High glucose promotes prostate cancer cells apoptosis via Nrf2/ARE signaling pathway.

OBJECTIVE: To explore the influences of high glucose on the proliferation and apoptosis of prostate cancer cells and analyze its possible mechanism of action. MATERIALS AND METHODS: Human prostate cancer cell line LNCaP was divided into control group, mannitol group, and high glucose group. Then, the proliferation in each group was detected via methyl-thiazolyl-tetrazolium (MTT) assay. Hoechst staining assay was performed to determine the apoptosis level in each group. Western blotting was employed to measure the expression levels of apoptosis-related proteins and nuclear factor erythroid 2-related factor 2 (Nrf2), heme oxygenase-1 (HO-1), and γ-glutamylcysteine synthetase (γ-GCS) proteins.

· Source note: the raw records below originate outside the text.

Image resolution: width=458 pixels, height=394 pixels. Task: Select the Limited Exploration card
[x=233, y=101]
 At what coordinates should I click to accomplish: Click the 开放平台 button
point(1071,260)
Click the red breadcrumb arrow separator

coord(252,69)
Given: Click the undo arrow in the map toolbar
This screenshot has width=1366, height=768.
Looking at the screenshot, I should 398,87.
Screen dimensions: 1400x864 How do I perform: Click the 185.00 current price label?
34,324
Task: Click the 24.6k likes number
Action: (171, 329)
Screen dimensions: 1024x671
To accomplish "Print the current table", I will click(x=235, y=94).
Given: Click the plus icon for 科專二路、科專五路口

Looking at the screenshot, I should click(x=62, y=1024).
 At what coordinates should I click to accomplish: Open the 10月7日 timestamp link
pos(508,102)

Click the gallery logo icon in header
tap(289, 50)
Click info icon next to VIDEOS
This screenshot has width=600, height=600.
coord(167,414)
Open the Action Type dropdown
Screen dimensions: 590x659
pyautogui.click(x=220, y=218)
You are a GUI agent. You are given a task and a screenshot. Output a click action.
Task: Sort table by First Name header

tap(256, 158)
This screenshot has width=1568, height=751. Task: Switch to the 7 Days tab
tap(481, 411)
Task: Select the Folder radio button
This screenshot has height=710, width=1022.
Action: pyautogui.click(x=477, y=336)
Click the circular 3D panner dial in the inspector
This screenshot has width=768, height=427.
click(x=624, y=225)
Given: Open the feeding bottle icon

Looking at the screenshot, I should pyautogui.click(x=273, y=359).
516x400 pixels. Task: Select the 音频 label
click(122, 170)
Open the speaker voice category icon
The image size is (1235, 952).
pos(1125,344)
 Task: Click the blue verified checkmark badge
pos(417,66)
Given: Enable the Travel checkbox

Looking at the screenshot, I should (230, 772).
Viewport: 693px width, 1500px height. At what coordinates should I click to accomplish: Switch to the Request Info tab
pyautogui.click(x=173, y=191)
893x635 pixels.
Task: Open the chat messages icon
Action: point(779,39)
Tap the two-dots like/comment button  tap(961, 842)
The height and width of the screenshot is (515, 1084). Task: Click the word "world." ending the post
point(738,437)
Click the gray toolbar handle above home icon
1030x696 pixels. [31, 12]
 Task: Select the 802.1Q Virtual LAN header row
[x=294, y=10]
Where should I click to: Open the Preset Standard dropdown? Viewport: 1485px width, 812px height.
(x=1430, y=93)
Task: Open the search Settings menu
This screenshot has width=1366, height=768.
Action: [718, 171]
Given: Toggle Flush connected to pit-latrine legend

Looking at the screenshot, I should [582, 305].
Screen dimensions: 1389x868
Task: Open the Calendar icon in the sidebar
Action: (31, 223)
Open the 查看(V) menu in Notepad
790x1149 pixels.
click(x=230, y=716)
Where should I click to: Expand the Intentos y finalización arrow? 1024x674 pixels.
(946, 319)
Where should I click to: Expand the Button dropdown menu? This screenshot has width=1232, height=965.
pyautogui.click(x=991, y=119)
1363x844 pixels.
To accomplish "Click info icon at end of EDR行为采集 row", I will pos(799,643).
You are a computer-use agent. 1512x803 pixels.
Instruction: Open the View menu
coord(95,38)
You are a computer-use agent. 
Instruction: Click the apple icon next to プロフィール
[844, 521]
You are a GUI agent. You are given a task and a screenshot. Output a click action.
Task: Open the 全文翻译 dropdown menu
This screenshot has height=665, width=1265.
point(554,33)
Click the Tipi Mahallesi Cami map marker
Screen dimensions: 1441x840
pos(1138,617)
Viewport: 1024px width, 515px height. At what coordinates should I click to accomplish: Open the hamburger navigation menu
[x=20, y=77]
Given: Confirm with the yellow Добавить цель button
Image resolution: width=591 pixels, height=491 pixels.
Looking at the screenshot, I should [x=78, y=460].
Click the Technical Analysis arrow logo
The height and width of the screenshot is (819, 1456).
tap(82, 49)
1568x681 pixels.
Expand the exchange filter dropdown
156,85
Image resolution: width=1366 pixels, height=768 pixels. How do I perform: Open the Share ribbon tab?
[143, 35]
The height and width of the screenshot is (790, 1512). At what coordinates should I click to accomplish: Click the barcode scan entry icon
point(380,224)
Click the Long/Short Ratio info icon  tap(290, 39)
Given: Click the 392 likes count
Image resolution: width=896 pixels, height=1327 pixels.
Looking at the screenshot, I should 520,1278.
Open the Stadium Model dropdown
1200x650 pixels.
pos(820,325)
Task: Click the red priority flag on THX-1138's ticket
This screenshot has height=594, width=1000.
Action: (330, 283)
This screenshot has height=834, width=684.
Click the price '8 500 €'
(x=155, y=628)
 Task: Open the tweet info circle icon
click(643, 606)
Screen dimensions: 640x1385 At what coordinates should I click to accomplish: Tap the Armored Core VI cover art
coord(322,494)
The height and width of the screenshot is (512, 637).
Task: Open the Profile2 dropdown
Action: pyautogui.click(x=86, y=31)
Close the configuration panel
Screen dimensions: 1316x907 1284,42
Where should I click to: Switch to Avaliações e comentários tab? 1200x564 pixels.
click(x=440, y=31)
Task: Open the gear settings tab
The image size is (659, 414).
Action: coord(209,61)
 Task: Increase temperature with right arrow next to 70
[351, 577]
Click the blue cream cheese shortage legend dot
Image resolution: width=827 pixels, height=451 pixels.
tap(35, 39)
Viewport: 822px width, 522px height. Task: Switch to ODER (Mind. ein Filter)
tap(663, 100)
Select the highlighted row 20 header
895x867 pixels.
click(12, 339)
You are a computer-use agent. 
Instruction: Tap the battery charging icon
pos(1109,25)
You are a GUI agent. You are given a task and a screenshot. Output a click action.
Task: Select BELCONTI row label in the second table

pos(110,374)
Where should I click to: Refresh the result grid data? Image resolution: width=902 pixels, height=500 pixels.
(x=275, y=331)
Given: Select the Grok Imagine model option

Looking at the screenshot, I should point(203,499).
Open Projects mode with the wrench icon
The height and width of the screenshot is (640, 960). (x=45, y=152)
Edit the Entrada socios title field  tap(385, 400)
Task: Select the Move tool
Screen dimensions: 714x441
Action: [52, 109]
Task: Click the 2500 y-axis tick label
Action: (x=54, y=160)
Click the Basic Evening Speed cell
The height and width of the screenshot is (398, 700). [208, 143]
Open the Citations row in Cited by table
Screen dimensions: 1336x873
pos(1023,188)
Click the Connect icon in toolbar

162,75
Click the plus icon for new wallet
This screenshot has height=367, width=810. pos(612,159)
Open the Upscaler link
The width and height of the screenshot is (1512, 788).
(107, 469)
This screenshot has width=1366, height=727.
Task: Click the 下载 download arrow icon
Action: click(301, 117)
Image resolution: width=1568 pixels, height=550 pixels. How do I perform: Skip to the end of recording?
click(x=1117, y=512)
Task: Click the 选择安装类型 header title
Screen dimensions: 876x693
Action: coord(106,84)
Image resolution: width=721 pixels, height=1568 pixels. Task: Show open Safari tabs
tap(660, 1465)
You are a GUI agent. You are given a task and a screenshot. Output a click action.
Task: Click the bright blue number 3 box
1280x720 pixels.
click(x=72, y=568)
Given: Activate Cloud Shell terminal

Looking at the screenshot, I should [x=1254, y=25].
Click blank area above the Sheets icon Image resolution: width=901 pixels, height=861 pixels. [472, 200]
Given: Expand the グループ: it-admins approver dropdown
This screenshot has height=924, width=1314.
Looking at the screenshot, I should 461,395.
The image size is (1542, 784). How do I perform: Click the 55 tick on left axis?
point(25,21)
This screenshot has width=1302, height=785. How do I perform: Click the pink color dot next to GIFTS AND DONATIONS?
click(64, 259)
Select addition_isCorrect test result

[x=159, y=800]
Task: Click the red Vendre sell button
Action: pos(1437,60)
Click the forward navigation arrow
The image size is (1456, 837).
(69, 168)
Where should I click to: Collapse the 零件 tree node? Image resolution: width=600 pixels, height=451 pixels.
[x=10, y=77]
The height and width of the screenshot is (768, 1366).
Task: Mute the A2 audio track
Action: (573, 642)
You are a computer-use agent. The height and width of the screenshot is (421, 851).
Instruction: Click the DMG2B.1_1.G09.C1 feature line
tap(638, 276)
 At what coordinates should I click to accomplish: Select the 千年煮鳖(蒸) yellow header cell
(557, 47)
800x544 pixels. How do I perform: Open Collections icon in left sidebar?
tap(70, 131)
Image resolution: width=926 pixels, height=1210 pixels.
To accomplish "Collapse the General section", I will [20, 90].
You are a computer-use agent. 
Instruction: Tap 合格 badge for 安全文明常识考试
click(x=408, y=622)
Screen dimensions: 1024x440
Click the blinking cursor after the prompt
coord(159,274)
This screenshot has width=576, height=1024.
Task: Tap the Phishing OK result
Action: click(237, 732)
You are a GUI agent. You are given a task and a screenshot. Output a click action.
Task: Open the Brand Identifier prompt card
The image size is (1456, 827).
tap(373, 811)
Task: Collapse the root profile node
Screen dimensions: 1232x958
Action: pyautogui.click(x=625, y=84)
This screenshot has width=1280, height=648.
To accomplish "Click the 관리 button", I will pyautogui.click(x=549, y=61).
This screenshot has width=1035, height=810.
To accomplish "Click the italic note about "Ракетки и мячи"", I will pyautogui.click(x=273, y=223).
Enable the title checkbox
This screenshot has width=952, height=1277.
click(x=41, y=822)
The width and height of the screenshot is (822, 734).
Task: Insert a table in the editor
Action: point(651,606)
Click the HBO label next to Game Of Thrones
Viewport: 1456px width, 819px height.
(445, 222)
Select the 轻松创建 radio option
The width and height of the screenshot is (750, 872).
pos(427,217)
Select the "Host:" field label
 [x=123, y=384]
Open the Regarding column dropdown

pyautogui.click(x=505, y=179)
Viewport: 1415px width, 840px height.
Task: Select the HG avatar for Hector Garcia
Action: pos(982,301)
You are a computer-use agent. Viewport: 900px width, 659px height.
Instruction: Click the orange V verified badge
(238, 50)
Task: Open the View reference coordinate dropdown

The cellular reactive oxygen species (ROS) level was measured through 2,7-dichloro-dihydro-fluorescein diacetate (DCFH-DA) assay. Enzyme-linked immunosorbent assay (ELISA) was carried out to detect the content of lactate dehydrogenase (LDH) and inflammatory factors. RESULTS: High glucose significantly promoted the proliferation of prostate cancer cells LNCaP (p<0.01) and increased the apoptosis level of cells (p<0.01). In high glucose group, the expression level of Caspase-3 protein was overtly increased (p<0.01), while that of B-cell lymphoma-2 (Bcl-2)/Bcl-2 associated X protein (Bax) was significantly decreased (p<0.01). High glucose group had clearly increased the content of ROS (p<0.01), LDH (p<0.01), and interleukin-6 (IL-6) (p<0.01), but decreased the content of IL-10 (p<0.01). High glucose notably lowered the protein expression levels of Nrf2, HO-1, and γ-GCS in the cells (p<0.01). CONCLUSIONS: High glucose represses the activation of the Nrf2/anti-oxidation response element (ARE) signaling pathway in prostate cancer cells and increases the content of ROS, IL-6, and the expression of apoptotic proteins in the cells, thus promoting the apoptosis of prostate cancer cells.